• dwain.c (3/5/2013)


    Steven Willis (3/5/2013)


    Another old habit to break if you are using SQL2008 or greater is to avoid GROUP BY when all you really need is an aggregated column value.

    SELECT

    A.Portfolio

    ,B.PortfolioID

    ,SUM(B.MarketValue) AS SumOfMV

    ,COUNT(B.SecID) AS [# of Securities]

    FROM

    ERTutAccounts A

    INNER JOIN ERTutPositions B

    ON A.PortfolioID = B.PortfolioID

    GROUP BY

    ERTutAccounts.Portfolio

    ,ERTutPositions.PortfolioID;

    SELECT

    A.Portfolio

    ,B.PortfolioID

    ,SUM(B.MarketValue) OVER (PARTITION BY A.Portfolio, B.PortfolioID) AS SumOfMV

    ,COUNT(B.SecID) OVER (PARTITION BY A.Portfolio, B.PortfolioID) AS [# of Securities]

    FROM

    ERTutAccounts A

    INNER JOIN ERTutPositions B

    ON A.PortfolioID = B.PortfolioID

    You can still use GROUP BY of course if you need to group the portfolios themselves but just to do sums or counts (or min or max, etc) the OVER() clause makes things a lot easier.

     

     

    Steven,

    Your first query needed a little correction (namely to the stuff in bold) to make it run (minor).

    But my big question is why your are making the suggestion to unlearn an old habit here when the two queries produce different results.
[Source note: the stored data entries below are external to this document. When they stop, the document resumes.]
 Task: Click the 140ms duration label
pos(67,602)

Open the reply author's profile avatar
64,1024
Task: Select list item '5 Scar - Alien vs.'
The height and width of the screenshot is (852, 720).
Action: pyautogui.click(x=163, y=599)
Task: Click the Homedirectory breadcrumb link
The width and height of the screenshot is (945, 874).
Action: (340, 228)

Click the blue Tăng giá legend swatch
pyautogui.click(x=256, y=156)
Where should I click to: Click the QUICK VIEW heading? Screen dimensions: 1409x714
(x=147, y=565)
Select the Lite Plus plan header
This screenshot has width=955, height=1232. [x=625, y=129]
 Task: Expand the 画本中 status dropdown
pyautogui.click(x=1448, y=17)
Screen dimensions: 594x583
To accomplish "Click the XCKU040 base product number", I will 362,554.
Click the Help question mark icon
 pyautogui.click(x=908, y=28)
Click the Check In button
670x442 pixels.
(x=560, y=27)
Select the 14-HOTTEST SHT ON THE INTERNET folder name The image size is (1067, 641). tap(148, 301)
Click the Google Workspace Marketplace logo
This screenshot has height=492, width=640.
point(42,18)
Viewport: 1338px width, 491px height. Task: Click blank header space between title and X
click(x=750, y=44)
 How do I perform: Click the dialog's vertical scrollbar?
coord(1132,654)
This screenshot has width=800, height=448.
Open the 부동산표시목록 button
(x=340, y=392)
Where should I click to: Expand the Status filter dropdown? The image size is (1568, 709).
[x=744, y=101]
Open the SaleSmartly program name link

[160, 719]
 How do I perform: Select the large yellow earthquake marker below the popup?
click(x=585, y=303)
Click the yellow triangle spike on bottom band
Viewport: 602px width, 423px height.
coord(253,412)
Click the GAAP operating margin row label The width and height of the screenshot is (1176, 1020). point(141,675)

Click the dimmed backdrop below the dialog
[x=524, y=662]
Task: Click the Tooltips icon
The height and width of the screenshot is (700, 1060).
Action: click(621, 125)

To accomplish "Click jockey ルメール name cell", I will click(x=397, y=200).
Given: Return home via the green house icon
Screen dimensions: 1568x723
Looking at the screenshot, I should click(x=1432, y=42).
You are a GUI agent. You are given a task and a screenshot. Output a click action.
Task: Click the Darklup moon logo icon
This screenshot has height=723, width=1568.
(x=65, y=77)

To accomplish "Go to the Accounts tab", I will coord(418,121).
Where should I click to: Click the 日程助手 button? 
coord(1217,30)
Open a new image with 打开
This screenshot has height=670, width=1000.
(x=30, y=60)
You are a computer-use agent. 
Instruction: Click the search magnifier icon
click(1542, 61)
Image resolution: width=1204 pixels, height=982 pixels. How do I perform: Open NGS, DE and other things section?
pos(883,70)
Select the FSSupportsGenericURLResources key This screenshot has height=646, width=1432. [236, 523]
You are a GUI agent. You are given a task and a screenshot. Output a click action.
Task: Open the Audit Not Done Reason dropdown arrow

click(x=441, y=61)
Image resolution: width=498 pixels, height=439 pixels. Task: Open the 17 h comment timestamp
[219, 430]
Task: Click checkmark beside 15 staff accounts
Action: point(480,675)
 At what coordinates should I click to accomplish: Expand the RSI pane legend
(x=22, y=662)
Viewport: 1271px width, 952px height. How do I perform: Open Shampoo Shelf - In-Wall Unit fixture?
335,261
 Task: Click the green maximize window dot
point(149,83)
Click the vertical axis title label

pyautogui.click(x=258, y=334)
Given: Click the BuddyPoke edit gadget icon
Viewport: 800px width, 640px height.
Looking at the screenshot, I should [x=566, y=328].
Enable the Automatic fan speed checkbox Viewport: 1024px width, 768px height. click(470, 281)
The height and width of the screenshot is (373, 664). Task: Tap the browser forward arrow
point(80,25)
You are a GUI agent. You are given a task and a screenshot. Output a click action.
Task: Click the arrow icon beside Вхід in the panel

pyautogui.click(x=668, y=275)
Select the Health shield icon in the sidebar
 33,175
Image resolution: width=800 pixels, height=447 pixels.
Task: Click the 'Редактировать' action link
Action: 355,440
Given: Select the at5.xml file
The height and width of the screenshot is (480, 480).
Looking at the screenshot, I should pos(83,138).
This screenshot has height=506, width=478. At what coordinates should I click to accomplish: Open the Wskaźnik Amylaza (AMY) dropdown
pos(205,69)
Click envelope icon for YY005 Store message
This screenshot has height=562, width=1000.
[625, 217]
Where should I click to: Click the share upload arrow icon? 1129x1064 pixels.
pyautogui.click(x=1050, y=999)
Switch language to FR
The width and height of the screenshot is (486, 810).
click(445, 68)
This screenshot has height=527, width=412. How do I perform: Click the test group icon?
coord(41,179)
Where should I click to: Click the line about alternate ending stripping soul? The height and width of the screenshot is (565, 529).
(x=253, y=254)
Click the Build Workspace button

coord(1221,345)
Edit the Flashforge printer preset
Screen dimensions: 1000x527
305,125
Knocking up some test data:

    CREATE TABLE #ERTutAccounts

    (PortfolioID INT IDENTITY(1,1), Portfolio VARCHAR(10))

    INSERT INTO #ERTutAccounts

    SELECT 'A' UNION ALL SELECT 'B' UNION ALL SELECT 'C'

    CREATE TABLE #ERTutPositions

    (PortfolioID INT, MarketValue MONEY, SecID INT)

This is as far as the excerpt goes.